What you will do:
Please give the listing again, word for word, with nothing left out.

Data for review:

§

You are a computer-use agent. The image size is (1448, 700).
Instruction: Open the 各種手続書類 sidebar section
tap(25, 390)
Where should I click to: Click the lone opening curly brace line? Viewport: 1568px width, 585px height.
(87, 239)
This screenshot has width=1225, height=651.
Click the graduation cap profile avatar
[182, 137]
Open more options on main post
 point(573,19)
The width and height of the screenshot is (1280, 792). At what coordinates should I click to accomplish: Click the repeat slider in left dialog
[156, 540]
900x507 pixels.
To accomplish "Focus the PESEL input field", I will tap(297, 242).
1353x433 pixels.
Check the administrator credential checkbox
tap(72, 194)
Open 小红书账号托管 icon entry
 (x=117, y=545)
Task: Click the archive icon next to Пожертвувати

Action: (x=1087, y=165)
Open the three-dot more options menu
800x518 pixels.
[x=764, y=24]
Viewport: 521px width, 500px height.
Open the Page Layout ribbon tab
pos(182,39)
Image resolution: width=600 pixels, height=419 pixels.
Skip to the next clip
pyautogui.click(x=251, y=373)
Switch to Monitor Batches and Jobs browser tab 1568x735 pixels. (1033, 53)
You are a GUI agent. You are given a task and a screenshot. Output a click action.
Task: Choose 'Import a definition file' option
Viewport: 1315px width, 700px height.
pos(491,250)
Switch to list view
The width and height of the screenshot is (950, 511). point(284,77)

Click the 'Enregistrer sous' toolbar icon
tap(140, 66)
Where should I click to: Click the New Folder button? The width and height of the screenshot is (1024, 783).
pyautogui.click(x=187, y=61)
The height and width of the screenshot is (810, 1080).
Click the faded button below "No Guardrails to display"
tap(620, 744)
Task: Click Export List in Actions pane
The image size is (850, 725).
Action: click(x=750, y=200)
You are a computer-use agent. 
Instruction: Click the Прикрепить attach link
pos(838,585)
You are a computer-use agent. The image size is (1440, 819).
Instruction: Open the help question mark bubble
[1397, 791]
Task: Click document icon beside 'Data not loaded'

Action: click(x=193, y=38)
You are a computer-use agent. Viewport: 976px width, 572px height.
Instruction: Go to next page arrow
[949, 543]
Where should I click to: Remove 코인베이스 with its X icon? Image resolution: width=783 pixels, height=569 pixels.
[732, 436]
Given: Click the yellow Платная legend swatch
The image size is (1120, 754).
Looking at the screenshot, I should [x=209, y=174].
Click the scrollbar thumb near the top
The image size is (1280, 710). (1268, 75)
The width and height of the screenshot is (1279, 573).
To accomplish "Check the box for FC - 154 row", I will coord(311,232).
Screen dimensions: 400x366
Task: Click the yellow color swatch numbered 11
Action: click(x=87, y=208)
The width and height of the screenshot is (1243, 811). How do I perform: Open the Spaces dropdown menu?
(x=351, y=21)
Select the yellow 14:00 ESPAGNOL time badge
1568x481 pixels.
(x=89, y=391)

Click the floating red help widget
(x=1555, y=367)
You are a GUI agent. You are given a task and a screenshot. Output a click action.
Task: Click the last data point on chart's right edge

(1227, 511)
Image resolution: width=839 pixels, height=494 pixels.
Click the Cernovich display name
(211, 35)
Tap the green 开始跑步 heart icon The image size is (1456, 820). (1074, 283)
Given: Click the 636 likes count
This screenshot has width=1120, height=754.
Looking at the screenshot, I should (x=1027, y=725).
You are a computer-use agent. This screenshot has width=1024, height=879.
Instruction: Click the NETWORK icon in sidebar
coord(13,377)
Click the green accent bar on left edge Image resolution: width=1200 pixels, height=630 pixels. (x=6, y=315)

§

Response to this exercise:
You are a computer-use agent. The image size is (1448, 700).
Instruction: Open the 各種手続書類 sidebar section
tap(25, 390)
Where should I click to: Click the lone opening curly brace line? Viewport: 1568px width, 585px height.
(87, 239)
This screenshot has width=1225, height=651.
Click the graduation cap profile avatar
[182, 137]
Open more options on main post
 point(573,19)
The width and height of the screenshot is (1280, 792). At what coordinates should I click to accomplish: Click the repeat slider in left dialog
[156, 540]
900x507 pixels.
To accomplish "Focus the PESEL input field", I will tap(297, 242).
1353x433 pixels.
Check the administrator credential checkbox
tap(72, 194)
Open 小红书账号托管 icon entry
 (x=117, y=545)
Task: Click the archive icon next to Пожертвувати

Action: (x=1087, y=165)
Open the three-dot more options menu
800x518 pixels.
[x=764, y=24]
Viewport: 521px width, 500px height.
Open the Page Layout ribbon tab
pos(182,39)
Image resolution: width=600 pixels, height=419 pixels.
Skip to the next clip
pyautogui.click(x=251, y=373)
Switch to Monitor Batches and Jobs browser tab 1568x735 pixels. (1033, 53)
You are a GUI agent. You are given a task and a screenshot. Output a click action.
Task: Choose 'Import a definition file' option
Viewport: 1315px width, 700px height.
pos(491,250)
Switch to list view
The width and height of the screenshot is (950, 511). point(284,77)

Click the 'Enregistrer sous' toolbar icon
tap(140, 66)
Where should I click to: Click the New Folder button? The width and height of the screenshot is (1024, 783).
pyautogui.click(x=187, y=61)
The height and width of the screenshot is (810, 1080).
Click the faded button below "No Guardrails to display"
tap(620, 744)
Task: Click Export List in Actions pane
The image size is (850, 725).
Action: click(x=750, y=200)
You are a computer-use agent. 
Instruction: Click the Прикрепить attach link
pos(838,585)
You are a computer-use agent. The image size is (1440, 819).
Instruction: Open the help question mark bubble
[1397, 791]
Task: Click document icon beside 'Data not loaded'

Action: click(x=193, y=38)
You are a computer-use agent. Viewport: 976px width, 572px height.
Instruction: Go to next page arrow
[949, 543]
Where should I click to: Remove 코인베이스 with its X icon? Image resolution: width=783 pixels, height=569 pixels.
[732, 436]
Given: Click the yellow Платная legend swatch
The image size is (1120, 754).
Looking at the screenshot, I should [x=209, y=174].
Click the scrollbar thumb near the top
The image size is (1280, 710). (1268, 75)
The width and height of the screenshot is (1279, 573).
To accomplish "Check the box for FC - 154 row", I will coord(311,232).
Screen dimensions: 400x366
Task: Click the yellow color swatch numbered 11
Action: click(x=87, y=208)
The width and height of the screenshot is (1243, 811). How do I perform: Open the Spaces dropdown menu?
(x=351, y=21)
Select the yellow 14:00 ESPAGNOL time badge
1568x481 pixels.
(x=89, y=391)

Click the floating red help widget
(x=1555, y=367)
You are a GUI agent. You are given a task and a screenshot. Output a click action.
Task: Click the last data point on chart's right edge

(1227, 511)
Image resolution: width=839 pixels, height=494 pixels.
Click the Cernovich display name
(211, 35)
Tap the green 开始跑步 heart icon The image size is (1456, 820). (1074, 283)
Given: Click the 636 likes count
This screenshot has width=1120, height=754.
Looking at the screenshot, I should (x=1027, y=725).
You are a computer-use agent. This screenshot has width=1024, height=879.
Instruction: Click the NETWORK icon in sidebar
coord(13,377)
Click the green accent bar on left edge Image resolution: width=1200 pixels, height=630 pixels. (x=6, y=315)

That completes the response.